While from the previous presentation it may appear that by "site" is meant the physical geography of the land on which the structure is to be built, that would deny all the elements that Wright included in "site." While the basic Prairie and Usonian plans are the natural outgrowth of the flat Midwestern prairie, the individual structures from Usonia on are abstracted from many elements including local flora and geological formations, client wishes and needs, or even Wright's own egotistical need to have built a structure designed for another client and location but never constructed.
To lead his apprentices to his concept of "nature" and that which is "organic" in nature, natural, he sent them out into the desert at Taliesin West to look at nature's geometry. This is the kindergarten of organic learning, but not the graduate school. The backdrop of Taliesin West is the McDowell mountains, an abstraction of which is the design theme for the structures in Scottsdale. If we look nearer the end of his design career, Wright's Guggenheim Museum configuration is an excellent example of designing to the site in terms of the need specified by the client. The gently sloping ramp forces the viewer to amble down from the top, where exhibits start, to the ground floor, where the exhibit ends by design, rather than get detracted as in most other museums where doors in every wall permit the viewer to ignore any logical sequencing of viewing.
Wright loved the grain in wood and would choose woods for their beauty, using redwood in California as he used Tidewater cypress in the eastern United States. Wood was, however, only a substitute in exterior construction for masonry. He used wood between the central masonry core and the wing-ending piers, for economy at a time when economy was necessary. After the Great Depression and the Second World War, when brick again became available, Wright developed the all-masonry Usonian house. Then, to further reduce costs, he returned to concrete block and his textile block system of construction. Clients could manufacture the blocks at the site in what Wright now called Usonian Automatics. Gerald Tonkens (S.386), Toufic and Mildred Kalil (S.387), Elizabeth and William Tracy (S.389), Ted and Bette Pappas (S.392), all participated in this method of building their own homes. Wright then took this idea and back-designed it into the Prefabricated designs for Marshall Erdman (S.406 - S.412), which employed 4-by-16-foot Masonite Ridgeline siding decorated with horizontal battens to replace the masonry blocks, bringing full-circle Usonia from block to wood, back to block and again to wood.
Wright was truly "shaking houses out of his sleeve," up to fifty designs a year, each different visually in transformations easily understood by someone familiar with Froebel Gifts and Occupations, yet each sharing common principles of spatial arrangement, each individually suited to its site through various forms of abstraction based upon a variety of information provided the architect such as the site plan or photographs of the site or a visit to the siteclimate and environmental conditions at the site and client-specified needs.

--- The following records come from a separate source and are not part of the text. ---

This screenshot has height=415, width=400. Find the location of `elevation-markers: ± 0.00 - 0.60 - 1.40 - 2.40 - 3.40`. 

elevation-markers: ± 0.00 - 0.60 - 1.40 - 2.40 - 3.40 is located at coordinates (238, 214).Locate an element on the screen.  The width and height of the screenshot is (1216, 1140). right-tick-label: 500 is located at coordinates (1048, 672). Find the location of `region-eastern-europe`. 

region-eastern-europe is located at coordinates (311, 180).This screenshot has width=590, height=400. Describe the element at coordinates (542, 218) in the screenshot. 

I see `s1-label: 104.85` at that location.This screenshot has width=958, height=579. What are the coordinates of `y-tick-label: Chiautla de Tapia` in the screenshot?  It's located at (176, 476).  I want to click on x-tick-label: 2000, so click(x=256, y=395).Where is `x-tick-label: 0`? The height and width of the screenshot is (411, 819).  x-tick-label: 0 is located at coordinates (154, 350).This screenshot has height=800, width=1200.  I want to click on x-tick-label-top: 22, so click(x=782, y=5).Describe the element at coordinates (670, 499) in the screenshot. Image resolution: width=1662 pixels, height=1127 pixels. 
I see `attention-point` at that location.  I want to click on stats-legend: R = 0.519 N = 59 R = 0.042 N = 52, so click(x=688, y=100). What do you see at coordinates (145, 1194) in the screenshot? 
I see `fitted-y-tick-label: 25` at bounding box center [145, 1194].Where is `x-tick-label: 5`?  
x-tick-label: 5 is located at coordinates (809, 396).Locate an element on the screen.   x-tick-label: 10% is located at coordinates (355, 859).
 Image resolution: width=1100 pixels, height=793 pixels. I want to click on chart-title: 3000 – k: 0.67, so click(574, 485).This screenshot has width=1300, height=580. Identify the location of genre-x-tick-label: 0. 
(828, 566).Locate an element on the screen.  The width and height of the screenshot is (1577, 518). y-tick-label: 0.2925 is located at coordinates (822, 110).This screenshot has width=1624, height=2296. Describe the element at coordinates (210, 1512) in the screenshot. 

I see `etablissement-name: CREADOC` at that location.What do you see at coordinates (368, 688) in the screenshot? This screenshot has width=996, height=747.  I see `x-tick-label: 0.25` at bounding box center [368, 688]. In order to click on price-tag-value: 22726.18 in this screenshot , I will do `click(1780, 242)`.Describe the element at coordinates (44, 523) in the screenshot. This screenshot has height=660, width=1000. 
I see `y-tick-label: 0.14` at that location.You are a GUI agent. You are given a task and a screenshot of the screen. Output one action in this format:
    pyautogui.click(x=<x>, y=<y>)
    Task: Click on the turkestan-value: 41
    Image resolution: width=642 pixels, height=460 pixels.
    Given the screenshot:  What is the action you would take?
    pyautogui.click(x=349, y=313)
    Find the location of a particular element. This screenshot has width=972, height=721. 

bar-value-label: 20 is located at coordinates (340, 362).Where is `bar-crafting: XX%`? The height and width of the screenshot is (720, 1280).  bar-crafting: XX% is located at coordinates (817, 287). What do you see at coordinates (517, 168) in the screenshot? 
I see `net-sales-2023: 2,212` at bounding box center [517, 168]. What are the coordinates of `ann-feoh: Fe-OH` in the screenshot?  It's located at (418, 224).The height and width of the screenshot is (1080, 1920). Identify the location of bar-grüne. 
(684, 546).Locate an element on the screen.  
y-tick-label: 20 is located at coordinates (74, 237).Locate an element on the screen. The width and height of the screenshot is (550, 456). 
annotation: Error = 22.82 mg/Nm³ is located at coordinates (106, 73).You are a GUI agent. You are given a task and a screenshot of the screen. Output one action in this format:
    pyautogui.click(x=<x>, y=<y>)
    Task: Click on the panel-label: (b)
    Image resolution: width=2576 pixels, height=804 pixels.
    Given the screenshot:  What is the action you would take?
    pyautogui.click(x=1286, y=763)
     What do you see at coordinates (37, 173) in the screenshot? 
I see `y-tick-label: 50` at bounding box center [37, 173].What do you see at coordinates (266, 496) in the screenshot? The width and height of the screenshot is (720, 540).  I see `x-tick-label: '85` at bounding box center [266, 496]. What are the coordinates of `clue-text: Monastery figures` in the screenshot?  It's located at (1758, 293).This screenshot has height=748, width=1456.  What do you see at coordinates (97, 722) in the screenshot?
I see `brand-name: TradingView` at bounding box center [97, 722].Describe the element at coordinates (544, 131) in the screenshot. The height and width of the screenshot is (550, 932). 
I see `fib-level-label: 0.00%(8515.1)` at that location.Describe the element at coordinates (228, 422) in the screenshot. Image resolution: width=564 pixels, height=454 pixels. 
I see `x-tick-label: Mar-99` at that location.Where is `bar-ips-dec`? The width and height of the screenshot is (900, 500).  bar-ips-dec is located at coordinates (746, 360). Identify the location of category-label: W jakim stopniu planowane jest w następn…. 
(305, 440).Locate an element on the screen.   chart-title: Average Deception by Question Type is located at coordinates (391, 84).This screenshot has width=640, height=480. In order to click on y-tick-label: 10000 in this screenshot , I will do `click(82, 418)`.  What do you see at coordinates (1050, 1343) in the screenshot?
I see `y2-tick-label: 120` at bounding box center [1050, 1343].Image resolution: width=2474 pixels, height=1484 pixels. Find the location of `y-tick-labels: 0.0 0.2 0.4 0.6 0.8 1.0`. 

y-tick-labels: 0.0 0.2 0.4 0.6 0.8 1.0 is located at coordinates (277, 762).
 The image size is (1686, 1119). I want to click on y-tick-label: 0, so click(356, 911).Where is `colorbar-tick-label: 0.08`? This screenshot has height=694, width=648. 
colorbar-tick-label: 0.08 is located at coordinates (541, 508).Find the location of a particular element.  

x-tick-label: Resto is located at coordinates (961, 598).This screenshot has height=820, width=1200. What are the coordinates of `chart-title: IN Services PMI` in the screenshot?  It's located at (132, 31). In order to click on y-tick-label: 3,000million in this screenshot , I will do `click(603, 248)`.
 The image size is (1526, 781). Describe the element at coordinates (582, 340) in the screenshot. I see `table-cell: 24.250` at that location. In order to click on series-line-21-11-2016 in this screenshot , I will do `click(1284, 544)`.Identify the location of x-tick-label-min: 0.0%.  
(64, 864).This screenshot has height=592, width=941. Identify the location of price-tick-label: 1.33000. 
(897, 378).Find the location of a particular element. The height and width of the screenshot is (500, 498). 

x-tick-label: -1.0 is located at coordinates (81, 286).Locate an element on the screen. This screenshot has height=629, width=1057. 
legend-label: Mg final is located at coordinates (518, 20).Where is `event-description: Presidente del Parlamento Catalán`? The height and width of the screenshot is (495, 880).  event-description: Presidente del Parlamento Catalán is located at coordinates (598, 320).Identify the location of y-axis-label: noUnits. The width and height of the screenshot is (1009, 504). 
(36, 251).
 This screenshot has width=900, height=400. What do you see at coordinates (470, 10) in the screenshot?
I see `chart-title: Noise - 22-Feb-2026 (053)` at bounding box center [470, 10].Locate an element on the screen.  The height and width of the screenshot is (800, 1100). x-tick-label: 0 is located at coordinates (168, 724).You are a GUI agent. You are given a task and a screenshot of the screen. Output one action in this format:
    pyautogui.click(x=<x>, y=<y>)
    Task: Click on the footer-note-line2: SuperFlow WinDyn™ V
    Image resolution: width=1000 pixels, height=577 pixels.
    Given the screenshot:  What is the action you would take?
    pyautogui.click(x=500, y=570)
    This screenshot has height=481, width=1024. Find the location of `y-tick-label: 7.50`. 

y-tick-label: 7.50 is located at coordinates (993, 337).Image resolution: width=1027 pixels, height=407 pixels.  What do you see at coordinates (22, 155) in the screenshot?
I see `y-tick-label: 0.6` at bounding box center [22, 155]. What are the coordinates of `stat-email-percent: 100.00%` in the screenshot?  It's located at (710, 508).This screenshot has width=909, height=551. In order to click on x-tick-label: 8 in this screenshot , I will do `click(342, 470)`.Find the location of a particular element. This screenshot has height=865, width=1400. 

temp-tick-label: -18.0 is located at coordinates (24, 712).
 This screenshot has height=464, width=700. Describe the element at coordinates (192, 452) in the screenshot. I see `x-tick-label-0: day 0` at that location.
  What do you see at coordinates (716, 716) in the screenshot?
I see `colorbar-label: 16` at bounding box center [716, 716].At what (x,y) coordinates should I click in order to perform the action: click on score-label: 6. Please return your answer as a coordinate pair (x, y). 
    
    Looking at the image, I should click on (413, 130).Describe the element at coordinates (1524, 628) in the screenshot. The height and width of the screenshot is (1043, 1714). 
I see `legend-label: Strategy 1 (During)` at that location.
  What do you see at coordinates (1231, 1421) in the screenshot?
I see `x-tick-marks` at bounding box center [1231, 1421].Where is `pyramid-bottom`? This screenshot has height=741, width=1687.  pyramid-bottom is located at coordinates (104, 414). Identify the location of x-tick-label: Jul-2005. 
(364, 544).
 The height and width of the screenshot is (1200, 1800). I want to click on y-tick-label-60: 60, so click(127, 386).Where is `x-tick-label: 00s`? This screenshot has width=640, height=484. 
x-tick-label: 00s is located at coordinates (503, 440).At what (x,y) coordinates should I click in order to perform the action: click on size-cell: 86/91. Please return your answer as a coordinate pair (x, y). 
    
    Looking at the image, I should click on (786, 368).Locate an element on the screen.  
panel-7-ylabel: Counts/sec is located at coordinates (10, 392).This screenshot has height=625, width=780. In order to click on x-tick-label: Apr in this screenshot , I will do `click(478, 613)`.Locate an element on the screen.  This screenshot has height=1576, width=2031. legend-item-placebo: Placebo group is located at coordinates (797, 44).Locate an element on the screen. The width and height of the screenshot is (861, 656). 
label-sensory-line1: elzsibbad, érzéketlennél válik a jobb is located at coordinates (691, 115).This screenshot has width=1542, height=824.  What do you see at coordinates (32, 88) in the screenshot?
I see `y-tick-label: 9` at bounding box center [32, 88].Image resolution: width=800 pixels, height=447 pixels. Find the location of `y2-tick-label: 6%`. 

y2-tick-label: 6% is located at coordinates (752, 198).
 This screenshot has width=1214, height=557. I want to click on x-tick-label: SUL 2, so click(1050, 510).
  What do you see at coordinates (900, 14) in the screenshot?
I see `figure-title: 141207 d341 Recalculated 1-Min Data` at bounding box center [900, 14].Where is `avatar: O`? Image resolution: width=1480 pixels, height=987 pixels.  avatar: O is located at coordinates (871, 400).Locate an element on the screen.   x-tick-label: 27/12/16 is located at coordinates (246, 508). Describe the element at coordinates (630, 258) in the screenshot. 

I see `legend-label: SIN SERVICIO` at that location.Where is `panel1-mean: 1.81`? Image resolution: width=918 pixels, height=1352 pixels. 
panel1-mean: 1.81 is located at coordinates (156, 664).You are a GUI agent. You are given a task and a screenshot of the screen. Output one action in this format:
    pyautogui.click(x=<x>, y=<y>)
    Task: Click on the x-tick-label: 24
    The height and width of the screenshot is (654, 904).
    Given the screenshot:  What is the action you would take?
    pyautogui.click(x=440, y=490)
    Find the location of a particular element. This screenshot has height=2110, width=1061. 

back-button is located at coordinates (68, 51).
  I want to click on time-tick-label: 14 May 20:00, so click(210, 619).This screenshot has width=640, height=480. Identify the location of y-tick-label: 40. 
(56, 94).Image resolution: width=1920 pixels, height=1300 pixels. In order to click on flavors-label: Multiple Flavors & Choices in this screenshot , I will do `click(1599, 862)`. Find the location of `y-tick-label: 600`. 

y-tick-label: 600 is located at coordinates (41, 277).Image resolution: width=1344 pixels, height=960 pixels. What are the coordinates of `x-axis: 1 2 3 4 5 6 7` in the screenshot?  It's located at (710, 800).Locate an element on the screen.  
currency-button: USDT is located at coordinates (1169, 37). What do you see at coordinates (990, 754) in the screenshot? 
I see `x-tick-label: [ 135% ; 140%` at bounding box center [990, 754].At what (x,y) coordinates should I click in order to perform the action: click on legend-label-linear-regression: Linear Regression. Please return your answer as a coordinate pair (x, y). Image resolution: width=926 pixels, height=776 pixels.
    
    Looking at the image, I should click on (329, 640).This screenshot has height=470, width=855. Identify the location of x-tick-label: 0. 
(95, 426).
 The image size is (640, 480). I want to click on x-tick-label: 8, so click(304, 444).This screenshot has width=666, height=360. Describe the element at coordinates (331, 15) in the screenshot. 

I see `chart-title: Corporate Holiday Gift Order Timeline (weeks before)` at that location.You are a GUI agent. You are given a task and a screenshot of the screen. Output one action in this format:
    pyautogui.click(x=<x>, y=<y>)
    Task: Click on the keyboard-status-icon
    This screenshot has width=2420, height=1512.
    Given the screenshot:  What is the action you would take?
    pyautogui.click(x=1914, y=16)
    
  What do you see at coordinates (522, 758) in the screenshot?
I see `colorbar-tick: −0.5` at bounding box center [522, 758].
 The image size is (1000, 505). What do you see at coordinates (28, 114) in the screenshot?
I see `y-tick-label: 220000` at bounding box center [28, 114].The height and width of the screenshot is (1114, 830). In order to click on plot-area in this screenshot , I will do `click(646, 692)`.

What links, and differentiates, eras in Wright's design is abstraction from the site. It begins with the question of "why" build here, follows with "what" are the materials and conditions available for building and the expressed needs of the client, moves on to "How" can these elements be abstracted into a buildable structure, and closes with "what if" we alter this, or that, until a Democratic American Building emerges on the client's site. This is what Frank Lloyd Wright would call "Democratic American Architecture."